Do you have an image that you want turned into an embroidery design? Yes, it’s possible — and is called digitizing!
What is Digitizing?
Digitizing is the art of creating stitch files that can be read by embroidery machines. A digitizer can create files from artwork supplied by a customer or from commercial clip-art. A digitizer is someone who creates the stitch files.
What is underlay stitching?
Underlay is a set of sparse stitches outlining the final design added to stabilize, lay down the nap of the fabric and support the stitches to prevent the design from shifting or puckering. The underlay stitching will be covered by dense stitches and invisible in the final embroidered work. The most common of these is a grid pattern, although a center or column underlay is often used with small lettering.
What is Density?
Density is the distance between individual stitches in a satin column or rows of stitches in a fill. The closer the rows are to each other, the more dense an area of stitches is. This is usually measured by counting the stitches per inch (SPI).
Preparing Artwork for Embroidery Digitizing
A digitizer uses specialized software for this process. Among many other factors, he/she tells an embroidery machine where to stitch, how to stitch, in which direction, in which order and which color as well as when and where to start, when and where to stop and how close together to place the stitches. A digitizer has many elements to consider when creating a design. Different digitizing software packages allow different types of control over a design.
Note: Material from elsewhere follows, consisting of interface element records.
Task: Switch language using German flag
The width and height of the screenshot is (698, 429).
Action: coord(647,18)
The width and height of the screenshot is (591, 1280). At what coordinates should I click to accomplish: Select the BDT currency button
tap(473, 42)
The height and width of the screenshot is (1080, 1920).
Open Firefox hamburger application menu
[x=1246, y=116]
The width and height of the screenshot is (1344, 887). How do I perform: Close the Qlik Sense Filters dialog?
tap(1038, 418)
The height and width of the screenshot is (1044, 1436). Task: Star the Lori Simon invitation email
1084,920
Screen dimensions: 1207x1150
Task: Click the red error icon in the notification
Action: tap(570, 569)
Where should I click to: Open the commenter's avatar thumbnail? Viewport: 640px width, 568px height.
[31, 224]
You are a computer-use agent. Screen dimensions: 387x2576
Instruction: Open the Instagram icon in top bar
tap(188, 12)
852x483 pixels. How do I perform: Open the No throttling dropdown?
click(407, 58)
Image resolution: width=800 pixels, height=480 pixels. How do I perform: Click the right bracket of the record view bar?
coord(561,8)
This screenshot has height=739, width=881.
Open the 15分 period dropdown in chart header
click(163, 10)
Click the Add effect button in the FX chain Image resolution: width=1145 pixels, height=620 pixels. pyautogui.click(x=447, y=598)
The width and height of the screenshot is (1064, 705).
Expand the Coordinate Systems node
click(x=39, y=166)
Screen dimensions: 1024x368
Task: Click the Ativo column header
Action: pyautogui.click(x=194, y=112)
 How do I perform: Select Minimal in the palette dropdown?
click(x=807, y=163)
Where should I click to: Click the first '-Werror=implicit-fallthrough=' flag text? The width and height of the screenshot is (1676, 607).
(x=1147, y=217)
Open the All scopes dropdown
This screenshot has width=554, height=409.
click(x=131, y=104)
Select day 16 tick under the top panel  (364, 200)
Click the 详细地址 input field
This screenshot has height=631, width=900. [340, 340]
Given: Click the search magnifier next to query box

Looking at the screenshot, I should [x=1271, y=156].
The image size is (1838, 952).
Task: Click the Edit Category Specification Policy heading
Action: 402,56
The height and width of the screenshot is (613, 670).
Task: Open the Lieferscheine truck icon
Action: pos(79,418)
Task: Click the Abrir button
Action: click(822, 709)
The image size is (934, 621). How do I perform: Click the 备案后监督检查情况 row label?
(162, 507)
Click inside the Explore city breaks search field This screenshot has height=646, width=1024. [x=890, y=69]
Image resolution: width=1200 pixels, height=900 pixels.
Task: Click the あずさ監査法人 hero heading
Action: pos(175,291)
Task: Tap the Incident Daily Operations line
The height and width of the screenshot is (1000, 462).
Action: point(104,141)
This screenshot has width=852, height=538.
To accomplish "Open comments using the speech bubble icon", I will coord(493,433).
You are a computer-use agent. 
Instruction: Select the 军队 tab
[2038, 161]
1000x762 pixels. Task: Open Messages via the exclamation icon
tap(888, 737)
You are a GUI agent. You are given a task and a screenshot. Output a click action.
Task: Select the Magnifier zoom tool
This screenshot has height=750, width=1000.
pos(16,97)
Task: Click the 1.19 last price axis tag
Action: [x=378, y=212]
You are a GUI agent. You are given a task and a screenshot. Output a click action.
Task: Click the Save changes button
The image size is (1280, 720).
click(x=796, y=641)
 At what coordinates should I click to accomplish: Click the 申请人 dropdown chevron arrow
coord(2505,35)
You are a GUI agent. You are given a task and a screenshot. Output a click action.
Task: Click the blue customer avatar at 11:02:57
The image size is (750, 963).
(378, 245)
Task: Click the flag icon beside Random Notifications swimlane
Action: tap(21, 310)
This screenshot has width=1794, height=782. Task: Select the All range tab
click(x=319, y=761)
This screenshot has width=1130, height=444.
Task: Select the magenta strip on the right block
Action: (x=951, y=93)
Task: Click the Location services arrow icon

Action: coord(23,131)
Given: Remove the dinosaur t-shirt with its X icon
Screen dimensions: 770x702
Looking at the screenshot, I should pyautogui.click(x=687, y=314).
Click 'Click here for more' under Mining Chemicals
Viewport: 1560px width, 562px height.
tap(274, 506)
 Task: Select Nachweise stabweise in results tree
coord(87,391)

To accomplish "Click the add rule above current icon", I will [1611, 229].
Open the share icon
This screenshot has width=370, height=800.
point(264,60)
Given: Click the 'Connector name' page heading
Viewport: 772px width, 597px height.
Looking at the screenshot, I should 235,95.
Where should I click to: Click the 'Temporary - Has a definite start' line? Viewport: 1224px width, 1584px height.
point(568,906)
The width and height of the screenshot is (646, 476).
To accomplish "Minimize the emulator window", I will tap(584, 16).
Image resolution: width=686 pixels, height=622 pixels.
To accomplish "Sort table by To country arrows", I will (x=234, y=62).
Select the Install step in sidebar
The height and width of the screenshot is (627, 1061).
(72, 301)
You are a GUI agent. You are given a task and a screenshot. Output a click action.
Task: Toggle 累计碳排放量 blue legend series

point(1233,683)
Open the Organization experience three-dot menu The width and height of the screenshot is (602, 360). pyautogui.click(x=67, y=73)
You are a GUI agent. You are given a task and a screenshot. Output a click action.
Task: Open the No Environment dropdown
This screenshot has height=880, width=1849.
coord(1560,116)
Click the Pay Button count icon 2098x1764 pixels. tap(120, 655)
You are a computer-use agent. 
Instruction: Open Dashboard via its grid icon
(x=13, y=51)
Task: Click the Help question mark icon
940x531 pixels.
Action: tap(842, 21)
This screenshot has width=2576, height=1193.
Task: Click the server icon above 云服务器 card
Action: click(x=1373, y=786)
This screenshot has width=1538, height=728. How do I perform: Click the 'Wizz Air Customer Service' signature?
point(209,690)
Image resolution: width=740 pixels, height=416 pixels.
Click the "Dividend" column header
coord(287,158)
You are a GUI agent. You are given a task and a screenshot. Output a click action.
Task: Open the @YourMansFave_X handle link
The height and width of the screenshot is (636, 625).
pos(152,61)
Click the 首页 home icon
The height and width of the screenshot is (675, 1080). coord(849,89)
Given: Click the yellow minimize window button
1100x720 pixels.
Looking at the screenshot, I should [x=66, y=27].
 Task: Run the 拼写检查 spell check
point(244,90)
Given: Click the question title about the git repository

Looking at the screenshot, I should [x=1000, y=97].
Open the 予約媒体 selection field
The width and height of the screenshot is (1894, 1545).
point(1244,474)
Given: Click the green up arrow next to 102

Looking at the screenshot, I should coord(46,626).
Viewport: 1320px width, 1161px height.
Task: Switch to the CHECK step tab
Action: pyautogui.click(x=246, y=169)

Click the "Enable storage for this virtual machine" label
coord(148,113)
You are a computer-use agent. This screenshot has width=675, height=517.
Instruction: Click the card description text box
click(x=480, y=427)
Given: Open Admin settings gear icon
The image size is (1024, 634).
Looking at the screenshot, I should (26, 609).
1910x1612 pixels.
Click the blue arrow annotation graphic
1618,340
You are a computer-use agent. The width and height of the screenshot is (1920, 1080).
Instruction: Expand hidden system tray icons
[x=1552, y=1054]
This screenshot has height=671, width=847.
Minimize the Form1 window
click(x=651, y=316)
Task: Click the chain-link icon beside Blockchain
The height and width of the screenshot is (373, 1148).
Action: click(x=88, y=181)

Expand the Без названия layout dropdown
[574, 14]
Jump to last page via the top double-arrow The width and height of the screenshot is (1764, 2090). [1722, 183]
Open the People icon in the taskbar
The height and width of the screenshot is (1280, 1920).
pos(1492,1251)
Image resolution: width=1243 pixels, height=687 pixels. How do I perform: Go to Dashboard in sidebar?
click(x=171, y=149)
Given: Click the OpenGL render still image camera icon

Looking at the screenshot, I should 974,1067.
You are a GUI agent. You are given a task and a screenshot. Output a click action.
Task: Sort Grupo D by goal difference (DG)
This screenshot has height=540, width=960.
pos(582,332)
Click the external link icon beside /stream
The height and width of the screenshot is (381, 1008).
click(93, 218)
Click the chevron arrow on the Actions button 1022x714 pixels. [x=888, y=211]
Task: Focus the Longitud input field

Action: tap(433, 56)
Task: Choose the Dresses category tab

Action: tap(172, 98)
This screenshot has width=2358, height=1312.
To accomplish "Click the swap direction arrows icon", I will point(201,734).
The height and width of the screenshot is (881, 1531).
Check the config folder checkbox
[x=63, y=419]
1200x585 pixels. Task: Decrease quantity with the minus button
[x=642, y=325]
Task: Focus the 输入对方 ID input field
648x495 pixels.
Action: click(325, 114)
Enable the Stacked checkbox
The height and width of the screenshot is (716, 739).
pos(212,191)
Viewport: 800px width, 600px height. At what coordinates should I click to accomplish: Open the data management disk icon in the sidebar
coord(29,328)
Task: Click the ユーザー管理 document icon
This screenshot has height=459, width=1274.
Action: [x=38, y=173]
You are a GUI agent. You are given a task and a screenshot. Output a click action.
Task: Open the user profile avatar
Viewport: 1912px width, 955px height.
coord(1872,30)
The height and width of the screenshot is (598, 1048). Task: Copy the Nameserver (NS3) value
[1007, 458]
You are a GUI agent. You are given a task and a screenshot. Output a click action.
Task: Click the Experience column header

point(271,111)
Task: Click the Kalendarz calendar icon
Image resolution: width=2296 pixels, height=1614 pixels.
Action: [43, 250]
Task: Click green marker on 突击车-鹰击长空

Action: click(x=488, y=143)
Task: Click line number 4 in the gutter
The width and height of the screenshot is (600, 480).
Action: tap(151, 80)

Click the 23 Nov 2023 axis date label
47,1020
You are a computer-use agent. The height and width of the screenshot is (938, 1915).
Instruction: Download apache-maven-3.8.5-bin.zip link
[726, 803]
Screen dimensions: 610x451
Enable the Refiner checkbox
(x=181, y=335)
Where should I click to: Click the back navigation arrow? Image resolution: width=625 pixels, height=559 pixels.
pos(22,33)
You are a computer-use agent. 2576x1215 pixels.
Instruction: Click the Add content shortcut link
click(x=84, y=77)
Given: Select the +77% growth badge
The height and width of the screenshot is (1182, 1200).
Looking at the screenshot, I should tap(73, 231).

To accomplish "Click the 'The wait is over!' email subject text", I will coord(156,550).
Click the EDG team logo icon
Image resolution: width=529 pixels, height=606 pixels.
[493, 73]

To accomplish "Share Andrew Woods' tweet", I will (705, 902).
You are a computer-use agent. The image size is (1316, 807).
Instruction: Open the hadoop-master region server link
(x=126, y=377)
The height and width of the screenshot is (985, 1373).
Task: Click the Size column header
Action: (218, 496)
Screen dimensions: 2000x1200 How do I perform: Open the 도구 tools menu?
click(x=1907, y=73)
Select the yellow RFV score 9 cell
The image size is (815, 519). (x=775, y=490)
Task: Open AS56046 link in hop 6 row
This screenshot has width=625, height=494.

Embroidery Sew-Out & Design Testing
After a design is digitized to an embroidery format, it is tested to see how it stitches out. Any imperfections are fixed and it is tested again. A digitizer is a highly skilled artist who has honed his/her craft through many years of experience. It is a careful process that requires time and experience to be performed correctly. While some designs are fairly easy to do, those with fine detail, small text and lots of color changes require more set-up time. The digitizer must know how the stitches will embroider on different fabrics. A well digitized design will enhance your garment, so it is important to have an embroiderer who provides quality digitizing.
Here are some examples:
This is a set of 4 trees that a customer asked me to digitize for her son’s tallit:
And here are the corners. They were stitched on white wilk with a green border. Matching atarah has the traditional tzitzit prayer:
What Does it Cost?
The cost of having a design digitized depends on the complexity, which translates to “how many hours will it take.” For most logos and designs that are not very stitch intensive, the average cost is $25-$40. If the design is something that I can use in the future, I will often split the digitizing fee with my customer. One last note: not all designs are suitable for digitizing. I have been sent very intense black/white line drawings with way too much detail. Thread is not the same as ink, so be aware that some requests just can’t be fulfilled.